洗練された美しい様相の剣に宿ったあの精霊様はいまだにあそこにいらっしゃるのでしょうか……?
アホ勇者はそんな剣は知らないと言っていましたので、眠りにでもつかれたのでしょうか……?
ロデリグ大陸を出発する日の朝。
見送りに来てくれたレオの姪のミーナちゃんに、レオの従姉でミーナの母のリューナ、転移の魔法陣を守っていた神殿の長、そしてラオベルグラッドの守り神である銀の若木の精霊様が口々に私に声をかけてくれます。
「エメリアお姉ちゃん、いってらっしゃい!!!」
「エメリア様、頑張ってくださいね!」
「エメリア殿、どうかご武運を」
「精霊術師殿、こちらのことは任せて思いっきり戦ってきておくれ」
これから一度ルーディア大陸に戻り、そこから船でアラグリア大陸に向かう私は、皆に出発の挨拶をした後、転移の魔法陣のある神殿においてみんなに見送られています。
「それでは、レオ。行ってきます」
「あぁ……」
レオは渋い表情です。

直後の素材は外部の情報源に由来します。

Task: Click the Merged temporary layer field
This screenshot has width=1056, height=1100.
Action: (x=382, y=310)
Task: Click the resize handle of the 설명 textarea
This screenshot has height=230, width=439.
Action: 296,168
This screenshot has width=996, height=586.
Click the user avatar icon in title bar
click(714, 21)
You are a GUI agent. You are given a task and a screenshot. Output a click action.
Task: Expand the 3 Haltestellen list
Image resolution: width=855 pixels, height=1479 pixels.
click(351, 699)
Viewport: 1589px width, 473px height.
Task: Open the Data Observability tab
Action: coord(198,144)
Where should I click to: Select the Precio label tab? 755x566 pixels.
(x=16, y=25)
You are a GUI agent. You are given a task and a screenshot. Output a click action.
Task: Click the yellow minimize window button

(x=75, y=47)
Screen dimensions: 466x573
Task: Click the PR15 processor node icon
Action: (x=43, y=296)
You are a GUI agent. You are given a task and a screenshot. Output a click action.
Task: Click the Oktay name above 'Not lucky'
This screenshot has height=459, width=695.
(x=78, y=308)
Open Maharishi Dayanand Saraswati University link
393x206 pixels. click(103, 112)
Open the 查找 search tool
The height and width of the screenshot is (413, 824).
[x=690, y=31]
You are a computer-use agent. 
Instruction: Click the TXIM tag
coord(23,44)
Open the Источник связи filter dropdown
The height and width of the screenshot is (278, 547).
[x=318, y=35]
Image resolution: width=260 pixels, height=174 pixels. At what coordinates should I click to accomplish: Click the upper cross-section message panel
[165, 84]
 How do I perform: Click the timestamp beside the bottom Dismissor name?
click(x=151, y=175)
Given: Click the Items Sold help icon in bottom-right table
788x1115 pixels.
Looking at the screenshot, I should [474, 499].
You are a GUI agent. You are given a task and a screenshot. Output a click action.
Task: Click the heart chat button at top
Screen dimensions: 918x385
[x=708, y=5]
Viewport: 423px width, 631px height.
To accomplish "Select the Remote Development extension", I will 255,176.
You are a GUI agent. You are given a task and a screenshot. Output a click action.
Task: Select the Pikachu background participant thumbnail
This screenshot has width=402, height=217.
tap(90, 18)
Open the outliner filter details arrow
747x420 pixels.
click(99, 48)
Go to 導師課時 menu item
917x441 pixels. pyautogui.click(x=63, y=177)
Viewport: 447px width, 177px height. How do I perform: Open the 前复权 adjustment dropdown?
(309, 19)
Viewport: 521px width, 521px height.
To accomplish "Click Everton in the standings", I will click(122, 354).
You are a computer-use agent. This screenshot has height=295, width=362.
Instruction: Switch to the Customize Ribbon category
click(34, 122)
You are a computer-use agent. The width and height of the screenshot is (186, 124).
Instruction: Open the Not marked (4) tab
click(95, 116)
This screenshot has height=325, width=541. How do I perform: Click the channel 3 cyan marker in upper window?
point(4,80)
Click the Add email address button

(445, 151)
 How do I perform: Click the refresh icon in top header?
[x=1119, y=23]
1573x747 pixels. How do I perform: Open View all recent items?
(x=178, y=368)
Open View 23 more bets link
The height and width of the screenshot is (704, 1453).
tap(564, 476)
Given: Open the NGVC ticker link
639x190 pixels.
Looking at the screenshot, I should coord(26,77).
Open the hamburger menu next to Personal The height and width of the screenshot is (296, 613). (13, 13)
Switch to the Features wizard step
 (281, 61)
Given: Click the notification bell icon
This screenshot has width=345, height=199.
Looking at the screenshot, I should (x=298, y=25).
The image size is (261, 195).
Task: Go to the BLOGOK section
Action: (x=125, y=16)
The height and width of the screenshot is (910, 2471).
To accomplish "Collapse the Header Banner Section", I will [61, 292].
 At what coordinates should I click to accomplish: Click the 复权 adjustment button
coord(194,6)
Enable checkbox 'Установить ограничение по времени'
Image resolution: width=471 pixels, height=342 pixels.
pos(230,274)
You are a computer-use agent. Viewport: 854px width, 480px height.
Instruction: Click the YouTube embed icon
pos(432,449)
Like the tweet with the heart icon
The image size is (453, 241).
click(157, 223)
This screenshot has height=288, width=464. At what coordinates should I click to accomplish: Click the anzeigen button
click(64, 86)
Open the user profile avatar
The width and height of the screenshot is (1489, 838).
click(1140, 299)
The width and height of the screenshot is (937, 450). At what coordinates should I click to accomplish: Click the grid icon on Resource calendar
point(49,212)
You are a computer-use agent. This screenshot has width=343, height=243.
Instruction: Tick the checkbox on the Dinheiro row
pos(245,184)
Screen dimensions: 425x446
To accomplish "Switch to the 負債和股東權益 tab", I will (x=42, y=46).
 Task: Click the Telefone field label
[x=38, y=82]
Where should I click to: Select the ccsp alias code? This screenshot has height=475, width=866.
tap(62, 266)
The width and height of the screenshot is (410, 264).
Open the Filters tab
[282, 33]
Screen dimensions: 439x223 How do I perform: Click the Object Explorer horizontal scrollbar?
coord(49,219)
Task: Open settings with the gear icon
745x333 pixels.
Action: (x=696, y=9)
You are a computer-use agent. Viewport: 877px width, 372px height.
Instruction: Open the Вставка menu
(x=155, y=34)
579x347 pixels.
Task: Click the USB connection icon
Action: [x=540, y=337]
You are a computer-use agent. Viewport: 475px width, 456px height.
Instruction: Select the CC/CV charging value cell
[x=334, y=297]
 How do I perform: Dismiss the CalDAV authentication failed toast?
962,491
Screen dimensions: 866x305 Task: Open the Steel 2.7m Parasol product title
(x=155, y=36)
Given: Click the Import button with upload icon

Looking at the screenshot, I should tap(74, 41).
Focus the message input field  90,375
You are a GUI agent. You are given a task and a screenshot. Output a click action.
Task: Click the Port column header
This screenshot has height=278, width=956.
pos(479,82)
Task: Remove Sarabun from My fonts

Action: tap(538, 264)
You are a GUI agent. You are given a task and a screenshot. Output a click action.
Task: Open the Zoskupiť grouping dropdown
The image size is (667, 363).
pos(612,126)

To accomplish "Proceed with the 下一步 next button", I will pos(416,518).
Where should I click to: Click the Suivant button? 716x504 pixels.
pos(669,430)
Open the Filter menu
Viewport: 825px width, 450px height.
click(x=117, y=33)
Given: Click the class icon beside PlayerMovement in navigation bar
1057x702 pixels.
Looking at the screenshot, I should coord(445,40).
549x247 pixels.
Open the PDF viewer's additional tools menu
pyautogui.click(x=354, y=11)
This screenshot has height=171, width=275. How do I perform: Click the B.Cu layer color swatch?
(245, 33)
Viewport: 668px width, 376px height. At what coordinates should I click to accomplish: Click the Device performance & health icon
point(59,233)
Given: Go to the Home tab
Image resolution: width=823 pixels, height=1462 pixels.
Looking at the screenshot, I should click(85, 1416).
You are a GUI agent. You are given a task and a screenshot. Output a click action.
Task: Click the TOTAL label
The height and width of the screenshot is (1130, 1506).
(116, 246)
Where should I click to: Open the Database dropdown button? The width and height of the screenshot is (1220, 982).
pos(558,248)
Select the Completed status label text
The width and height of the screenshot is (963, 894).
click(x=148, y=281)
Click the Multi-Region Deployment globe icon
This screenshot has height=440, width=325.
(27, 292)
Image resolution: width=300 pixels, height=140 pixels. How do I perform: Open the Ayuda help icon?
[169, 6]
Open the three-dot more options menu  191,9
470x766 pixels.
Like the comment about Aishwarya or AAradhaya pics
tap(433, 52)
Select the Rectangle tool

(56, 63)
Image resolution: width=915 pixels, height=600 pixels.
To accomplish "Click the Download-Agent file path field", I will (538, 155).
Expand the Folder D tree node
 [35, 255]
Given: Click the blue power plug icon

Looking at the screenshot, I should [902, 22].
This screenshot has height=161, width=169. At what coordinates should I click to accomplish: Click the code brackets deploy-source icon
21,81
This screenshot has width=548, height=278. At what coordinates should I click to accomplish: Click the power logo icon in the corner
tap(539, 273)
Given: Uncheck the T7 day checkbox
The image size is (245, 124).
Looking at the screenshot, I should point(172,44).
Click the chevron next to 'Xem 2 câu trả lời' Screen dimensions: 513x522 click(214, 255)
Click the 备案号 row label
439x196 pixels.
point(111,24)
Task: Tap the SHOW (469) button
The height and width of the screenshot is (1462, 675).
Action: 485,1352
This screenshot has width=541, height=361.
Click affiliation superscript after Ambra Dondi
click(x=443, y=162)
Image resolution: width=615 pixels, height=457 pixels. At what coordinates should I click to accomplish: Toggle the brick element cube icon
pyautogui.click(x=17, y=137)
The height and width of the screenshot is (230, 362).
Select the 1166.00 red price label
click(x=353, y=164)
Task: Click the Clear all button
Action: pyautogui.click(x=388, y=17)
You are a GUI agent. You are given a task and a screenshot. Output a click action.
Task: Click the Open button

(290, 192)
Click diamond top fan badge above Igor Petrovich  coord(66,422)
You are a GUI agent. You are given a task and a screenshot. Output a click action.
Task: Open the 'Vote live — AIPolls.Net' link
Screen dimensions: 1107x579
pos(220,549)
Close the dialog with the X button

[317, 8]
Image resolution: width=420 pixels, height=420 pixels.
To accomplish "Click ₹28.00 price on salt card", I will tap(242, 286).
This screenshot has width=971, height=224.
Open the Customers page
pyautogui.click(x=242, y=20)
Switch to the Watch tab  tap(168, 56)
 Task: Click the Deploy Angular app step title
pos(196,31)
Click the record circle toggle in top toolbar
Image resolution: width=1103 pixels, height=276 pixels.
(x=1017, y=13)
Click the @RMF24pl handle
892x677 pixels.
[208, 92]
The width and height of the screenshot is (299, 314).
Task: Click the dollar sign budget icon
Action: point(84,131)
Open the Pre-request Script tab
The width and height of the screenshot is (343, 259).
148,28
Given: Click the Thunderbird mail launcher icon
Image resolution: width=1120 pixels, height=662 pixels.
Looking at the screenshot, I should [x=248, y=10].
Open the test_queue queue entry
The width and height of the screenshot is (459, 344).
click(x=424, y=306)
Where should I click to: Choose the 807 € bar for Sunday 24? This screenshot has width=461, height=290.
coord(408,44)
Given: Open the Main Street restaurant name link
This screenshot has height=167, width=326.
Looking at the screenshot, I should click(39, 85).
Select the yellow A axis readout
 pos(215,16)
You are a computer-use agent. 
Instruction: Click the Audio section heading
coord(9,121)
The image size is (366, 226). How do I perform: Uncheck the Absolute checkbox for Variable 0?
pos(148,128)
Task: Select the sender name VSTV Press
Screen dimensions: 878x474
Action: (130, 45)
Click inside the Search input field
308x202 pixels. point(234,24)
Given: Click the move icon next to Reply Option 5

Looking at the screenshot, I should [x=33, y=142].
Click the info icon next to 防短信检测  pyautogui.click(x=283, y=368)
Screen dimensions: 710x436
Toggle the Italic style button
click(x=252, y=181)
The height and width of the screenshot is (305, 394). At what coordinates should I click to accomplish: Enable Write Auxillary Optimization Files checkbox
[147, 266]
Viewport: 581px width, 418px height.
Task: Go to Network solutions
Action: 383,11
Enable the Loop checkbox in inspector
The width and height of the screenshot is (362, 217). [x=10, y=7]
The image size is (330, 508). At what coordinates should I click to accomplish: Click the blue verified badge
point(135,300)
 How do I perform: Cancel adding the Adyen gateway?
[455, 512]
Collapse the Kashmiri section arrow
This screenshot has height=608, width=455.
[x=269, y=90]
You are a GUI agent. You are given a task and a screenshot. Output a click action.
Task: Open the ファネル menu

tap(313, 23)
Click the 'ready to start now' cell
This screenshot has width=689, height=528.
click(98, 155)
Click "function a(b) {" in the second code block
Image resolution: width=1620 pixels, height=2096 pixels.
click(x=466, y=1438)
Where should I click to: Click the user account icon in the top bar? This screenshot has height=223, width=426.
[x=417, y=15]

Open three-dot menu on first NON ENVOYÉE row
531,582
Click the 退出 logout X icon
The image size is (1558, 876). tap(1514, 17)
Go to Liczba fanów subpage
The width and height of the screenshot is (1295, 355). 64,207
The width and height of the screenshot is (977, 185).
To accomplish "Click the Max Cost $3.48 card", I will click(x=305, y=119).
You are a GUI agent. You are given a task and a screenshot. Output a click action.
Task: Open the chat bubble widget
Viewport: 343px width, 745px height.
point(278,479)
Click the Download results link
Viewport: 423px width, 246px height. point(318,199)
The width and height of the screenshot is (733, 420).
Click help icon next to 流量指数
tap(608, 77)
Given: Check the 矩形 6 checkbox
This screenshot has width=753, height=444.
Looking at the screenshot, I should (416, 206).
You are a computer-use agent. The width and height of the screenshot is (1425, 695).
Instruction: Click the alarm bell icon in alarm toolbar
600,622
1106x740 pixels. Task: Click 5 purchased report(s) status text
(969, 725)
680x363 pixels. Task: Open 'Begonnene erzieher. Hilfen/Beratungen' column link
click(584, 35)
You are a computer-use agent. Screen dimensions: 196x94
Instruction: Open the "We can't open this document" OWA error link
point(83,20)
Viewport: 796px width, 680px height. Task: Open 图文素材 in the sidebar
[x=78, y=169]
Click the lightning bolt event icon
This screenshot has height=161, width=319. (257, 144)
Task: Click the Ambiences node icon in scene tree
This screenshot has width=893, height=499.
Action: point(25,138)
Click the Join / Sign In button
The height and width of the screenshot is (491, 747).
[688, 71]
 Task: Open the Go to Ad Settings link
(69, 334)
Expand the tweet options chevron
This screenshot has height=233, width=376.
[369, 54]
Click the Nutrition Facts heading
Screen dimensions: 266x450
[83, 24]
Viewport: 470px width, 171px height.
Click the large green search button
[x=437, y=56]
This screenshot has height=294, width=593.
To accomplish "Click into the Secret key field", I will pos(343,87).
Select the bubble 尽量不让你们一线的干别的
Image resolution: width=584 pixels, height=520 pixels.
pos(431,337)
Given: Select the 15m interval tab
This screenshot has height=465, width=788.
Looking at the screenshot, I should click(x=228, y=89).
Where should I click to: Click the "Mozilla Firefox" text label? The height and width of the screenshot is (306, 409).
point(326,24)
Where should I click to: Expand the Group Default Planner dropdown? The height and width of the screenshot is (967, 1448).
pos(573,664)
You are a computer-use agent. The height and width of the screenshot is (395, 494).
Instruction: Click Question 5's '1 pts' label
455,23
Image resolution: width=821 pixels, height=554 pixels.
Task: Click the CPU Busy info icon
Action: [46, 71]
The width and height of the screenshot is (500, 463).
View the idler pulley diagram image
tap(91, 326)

寂しがってくれているのでしょうか?
「ディルク、リアを頼んだ」
「はい。お任せを」
そして男2人で拳を合わせた挨拶をしていますが、すみませんディルク……もうちょっとだけレオに用事があるので返してもらいますね。
「ん?」
ちゅう~♡
ふぅ……ついつい周りの目線を気にせずレオの首に手をかけて情熱的に抱きしめて熱いキスをしてしまいました。
「リア!?!?!?!?」
真っ赤になって戸惑うレオもいいですね。
「レオまっかっか!」
「こっ……こら!」
レオは相変わらずミーナにからかわれています。
「それではみなさん、行ってきますね。なるべく早く残っている四天王を倒し、空へ逃げた魔王の魔力の残滓を倒して戻ってきますので」
私はみんなを見渡して宣言します。
みんなの表情を見で、きっとこの国が大丈夫なことを確信します。
「あぁ、信じて待っている。必ず帰ってきてほしい」
そこへレオが進み出て、言葉を返して……
ちゅっ
なんと彼の方からもキスをしてくれました。
不覚にも嬉しさのあまりよろめきそうになってしまいましたがなんとか堪えました。
やりますね、レオ。
無表情からの大人のキスはずるいですよ。
しかも角度的にミーナには見えない位置……。
私は名残り惜しくなる気持ちを奮い立たせ、転移の魔道具に触れて転移しました。
ディルクも彼らしくみんなに小さく黙礼してからついて来ました。
さぁ、次なる冒険の始まりですね。